This is a shaggy dog story written in a silly jokey style; it is perhaps somewhat like an R. A, Lafferty story.  A Midwestern salesman, the Bagley of the title, is an expert at sales, can sell anything to anybody, but he is unfulfilled.  He has heard stories of luxurious cruises out of Hong Kong, and so goes to Hong Kong and boards a cruise liner.  The cruise is everything he might have hoped, the food and the accommodations impossibly delicious and comfortable, and he has an affair with a British aristocrat who has amazing erotic abilities.  Then he gets back to America, refreshed.  I guess the point is that as a salesman he sells things to people and they actually believe his sales pitch and so enjoy the products he offers as if his pitch was true, and now he has had the same experience, enjoying the cruise as much as he has been told he would, and this has made him feel better about his own work.

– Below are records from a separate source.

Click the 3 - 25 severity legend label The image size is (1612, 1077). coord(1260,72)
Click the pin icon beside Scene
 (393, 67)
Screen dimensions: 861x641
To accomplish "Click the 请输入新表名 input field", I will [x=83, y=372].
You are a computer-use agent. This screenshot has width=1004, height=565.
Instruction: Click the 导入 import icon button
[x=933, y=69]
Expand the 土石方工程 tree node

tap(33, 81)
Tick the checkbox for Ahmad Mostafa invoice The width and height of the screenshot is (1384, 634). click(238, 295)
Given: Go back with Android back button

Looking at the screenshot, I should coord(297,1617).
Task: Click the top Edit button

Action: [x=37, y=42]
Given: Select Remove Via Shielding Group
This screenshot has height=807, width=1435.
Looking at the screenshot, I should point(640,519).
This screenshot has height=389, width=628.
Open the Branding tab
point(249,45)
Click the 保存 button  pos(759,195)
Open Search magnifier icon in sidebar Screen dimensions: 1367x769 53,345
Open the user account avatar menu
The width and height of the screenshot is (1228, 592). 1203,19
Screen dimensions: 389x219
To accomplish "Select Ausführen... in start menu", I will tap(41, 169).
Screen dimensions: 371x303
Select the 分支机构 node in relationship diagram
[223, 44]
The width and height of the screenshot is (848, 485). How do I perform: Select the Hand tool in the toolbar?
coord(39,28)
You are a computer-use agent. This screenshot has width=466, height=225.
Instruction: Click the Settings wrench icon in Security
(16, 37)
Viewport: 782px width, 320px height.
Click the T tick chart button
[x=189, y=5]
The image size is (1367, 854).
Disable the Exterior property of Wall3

This one feels like a waste of time.  It doesn't seem like "The Rubaiyat of Ambrose Bagley" has been reprinted. 

"Gate-O" by Don Picard   

Here we have a well-written adventure/horror story that addresses issues of class conflict, racism and the role of the United States in the world.  It is pretty good, but does not seem to have been reprinted anywhere.  Don Picard only has this one citation at isfdb; is it possible he had a career in mainstream or detective fiction?  Or that this is a pen name?  The story is totally professional, entertaining as well as serious and ambitious, as if this guy has a lot of writing under his belt and in his future.  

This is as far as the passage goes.